WHAT YOU HAVE TO DO:
Using the records that appear below, write out exactly the lines from the one with "The height and width of the screenshot is (240, 513)." through the one with "You are a computer-use agent. 659x820 pixels.", keeping both end lines.

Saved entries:
————

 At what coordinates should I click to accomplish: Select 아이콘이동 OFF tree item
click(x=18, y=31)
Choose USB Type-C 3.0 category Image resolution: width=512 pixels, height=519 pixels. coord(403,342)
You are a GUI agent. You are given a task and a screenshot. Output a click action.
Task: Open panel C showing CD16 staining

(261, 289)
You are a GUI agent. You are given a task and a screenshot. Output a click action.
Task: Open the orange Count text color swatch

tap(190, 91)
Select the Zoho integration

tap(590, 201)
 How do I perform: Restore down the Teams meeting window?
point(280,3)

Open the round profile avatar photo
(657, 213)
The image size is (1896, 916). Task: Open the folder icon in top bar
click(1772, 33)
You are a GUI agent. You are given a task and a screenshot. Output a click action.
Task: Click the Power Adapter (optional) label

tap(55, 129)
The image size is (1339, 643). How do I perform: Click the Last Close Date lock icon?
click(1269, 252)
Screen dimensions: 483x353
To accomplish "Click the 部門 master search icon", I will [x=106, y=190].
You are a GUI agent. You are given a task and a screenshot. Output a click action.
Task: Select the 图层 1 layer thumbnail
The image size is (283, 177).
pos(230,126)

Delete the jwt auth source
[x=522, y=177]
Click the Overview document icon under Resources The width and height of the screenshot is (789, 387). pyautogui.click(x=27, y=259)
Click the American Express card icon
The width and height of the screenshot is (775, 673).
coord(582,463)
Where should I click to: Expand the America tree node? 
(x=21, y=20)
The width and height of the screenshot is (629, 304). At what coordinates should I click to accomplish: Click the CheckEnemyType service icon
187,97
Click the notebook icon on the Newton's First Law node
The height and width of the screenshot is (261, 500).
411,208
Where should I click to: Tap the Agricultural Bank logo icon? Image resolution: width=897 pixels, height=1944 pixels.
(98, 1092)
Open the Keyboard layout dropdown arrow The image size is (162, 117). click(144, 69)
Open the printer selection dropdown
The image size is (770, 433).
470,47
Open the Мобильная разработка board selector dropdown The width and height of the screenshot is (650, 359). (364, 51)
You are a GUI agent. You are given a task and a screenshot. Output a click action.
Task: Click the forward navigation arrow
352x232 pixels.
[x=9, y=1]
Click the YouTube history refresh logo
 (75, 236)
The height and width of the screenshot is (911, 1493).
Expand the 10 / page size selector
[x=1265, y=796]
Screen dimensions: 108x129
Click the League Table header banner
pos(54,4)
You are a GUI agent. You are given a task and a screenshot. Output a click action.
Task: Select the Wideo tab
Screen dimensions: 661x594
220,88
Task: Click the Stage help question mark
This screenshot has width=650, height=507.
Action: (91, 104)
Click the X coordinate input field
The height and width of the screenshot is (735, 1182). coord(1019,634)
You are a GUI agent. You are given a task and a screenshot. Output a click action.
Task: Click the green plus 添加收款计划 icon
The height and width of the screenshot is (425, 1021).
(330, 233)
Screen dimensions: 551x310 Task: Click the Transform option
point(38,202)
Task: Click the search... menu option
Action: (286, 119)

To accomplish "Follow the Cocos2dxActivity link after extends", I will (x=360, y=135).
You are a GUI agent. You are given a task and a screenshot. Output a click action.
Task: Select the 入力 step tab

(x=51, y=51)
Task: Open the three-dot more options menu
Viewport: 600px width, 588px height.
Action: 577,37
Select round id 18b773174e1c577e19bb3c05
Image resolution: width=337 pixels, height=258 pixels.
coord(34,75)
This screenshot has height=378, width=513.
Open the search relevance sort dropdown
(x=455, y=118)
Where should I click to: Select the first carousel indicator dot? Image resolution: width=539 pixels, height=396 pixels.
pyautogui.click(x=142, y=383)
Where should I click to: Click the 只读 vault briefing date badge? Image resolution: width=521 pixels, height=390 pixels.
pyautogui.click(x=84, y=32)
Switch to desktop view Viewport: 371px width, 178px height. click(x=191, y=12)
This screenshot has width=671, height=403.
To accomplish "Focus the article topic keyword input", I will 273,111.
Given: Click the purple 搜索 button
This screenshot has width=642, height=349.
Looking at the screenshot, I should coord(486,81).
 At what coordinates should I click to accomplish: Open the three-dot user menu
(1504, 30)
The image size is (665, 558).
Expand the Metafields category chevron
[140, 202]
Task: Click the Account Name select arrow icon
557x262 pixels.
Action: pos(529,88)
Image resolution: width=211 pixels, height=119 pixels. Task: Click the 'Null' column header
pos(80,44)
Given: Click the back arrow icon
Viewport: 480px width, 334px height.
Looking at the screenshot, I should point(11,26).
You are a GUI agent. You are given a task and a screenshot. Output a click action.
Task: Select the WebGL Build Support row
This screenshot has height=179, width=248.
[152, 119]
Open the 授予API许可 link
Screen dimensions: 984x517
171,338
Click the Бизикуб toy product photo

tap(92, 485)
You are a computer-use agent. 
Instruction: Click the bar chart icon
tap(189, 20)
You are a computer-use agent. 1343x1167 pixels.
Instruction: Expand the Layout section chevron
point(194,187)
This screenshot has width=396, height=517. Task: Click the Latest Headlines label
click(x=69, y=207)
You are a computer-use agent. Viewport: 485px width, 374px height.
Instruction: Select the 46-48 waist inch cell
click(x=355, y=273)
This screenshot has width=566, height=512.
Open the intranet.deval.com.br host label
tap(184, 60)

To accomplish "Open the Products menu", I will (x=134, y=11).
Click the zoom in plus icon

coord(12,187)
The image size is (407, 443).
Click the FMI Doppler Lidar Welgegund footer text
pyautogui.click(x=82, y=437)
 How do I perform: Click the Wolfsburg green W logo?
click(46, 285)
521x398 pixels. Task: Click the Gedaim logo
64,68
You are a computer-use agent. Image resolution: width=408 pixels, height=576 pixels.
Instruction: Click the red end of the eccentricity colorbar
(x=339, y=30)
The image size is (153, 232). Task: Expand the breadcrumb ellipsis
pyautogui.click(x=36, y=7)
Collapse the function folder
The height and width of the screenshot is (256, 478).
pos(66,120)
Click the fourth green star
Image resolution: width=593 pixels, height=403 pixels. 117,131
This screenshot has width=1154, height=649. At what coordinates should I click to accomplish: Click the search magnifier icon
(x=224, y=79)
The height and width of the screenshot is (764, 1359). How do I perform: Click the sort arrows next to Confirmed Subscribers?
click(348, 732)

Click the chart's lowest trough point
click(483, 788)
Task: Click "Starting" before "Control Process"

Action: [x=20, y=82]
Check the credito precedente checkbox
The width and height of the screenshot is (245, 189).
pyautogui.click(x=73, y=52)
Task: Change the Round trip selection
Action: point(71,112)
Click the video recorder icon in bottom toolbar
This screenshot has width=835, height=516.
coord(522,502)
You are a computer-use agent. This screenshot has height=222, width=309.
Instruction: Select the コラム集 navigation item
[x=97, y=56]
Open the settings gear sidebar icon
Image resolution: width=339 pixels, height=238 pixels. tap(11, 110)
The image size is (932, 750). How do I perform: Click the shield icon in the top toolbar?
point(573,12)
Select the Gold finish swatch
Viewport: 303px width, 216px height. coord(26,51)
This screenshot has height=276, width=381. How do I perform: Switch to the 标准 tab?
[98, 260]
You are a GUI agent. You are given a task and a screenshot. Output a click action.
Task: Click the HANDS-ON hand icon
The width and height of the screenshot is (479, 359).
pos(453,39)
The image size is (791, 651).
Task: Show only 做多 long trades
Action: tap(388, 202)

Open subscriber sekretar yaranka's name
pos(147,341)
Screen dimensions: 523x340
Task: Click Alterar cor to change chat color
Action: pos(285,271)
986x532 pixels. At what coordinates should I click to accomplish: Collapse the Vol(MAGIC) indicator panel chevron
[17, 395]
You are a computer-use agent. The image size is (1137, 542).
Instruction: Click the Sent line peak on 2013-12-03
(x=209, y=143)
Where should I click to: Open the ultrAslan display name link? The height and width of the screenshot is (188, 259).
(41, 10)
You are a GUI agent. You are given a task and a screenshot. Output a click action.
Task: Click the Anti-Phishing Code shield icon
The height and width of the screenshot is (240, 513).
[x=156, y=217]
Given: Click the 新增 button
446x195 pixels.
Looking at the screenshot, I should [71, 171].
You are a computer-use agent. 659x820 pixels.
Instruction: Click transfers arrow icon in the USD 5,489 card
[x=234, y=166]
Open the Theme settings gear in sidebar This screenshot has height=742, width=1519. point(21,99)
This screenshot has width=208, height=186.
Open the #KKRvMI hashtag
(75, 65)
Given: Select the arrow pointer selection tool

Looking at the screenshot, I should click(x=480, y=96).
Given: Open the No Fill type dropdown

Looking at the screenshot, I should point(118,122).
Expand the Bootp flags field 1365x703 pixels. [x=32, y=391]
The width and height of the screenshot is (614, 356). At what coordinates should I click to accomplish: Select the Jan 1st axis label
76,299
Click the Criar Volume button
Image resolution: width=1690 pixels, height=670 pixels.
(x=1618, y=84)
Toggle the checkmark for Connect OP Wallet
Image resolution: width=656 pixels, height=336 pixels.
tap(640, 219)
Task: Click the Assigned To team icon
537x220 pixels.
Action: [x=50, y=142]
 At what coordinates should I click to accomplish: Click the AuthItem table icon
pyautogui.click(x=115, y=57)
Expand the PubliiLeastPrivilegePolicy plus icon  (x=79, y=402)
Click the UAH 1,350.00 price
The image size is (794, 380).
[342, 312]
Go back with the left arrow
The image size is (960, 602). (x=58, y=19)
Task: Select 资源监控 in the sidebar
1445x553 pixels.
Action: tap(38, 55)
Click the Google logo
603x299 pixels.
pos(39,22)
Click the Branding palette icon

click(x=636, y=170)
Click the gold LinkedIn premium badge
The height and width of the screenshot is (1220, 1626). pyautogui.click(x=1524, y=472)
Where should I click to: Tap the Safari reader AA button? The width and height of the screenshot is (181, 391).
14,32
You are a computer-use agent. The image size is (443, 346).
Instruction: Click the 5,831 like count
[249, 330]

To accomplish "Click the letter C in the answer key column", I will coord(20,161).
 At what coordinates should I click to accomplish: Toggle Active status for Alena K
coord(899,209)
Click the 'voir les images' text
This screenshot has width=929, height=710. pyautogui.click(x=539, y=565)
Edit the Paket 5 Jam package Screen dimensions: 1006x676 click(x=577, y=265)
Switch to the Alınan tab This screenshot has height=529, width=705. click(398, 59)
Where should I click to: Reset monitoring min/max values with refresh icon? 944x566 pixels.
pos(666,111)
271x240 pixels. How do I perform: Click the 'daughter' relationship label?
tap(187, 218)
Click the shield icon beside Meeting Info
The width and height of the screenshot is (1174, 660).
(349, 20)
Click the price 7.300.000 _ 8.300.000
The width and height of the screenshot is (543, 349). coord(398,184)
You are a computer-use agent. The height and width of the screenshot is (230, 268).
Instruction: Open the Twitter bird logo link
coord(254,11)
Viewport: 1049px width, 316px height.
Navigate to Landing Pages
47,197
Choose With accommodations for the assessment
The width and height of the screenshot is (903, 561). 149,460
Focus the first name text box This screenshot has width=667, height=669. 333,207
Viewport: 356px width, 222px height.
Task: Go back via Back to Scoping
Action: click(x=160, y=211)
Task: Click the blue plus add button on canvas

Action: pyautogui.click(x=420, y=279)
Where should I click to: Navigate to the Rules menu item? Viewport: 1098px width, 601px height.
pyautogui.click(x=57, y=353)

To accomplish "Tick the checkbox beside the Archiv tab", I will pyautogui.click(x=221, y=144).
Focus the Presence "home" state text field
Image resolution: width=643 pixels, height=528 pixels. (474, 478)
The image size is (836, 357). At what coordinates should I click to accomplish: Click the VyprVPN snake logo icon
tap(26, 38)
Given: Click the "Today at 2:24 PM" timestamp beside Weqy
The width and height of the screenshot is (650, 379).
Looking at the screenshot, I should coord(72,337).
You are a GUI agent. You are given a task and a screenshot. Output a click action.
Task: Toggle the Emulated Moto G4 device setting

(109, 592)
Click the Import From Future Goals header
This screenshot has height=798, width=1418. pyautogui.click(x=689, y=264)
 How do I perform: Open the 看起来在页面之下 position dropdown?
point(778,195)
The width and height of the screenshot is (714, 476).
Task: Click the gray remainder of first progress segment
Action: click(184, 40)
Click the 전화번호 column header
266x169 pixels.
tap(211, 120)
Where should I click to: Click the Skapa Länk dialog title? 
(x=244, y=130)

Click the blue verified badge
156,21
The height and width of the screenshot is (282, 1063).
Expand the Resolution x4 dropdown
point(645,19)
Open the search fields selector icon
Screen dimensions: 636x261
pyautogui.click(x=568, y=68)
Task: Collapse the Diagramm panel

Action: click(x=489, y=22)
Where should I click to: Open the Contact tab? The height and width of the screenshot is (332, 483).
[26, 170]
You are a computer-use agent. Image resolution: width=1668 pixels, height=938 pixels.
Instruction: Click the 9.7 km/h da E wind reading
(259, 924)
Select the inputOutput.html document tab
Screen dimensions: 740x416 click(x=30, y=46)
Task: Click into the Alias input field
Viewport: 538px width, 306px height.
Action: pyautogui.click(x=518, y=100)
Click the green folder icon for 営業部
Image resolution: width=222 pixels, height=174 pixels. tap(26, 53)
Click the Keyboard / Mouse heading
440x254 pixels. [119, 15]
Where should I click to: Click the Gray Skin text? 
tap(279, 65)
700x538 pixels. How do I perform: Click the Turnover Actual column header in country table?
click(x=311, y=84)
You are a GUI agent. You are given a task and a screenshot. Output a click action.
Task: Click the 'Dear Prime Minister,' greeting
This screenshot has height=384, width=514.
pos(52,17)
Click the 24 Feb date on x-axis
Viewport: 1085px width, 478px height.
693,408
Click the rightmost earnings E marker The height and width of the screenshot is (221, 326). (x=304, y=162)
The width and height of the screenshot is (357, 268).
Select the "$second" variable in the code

————

RESULT BELOW:
The height and width of the screenshot is (240, 513).
[x=156, y=217]
Given: Click the 新增 button
446x195 pixels.
Looking at the screenshot, I should [71, 171].
You are a computer-use agent. 659x820 pixels.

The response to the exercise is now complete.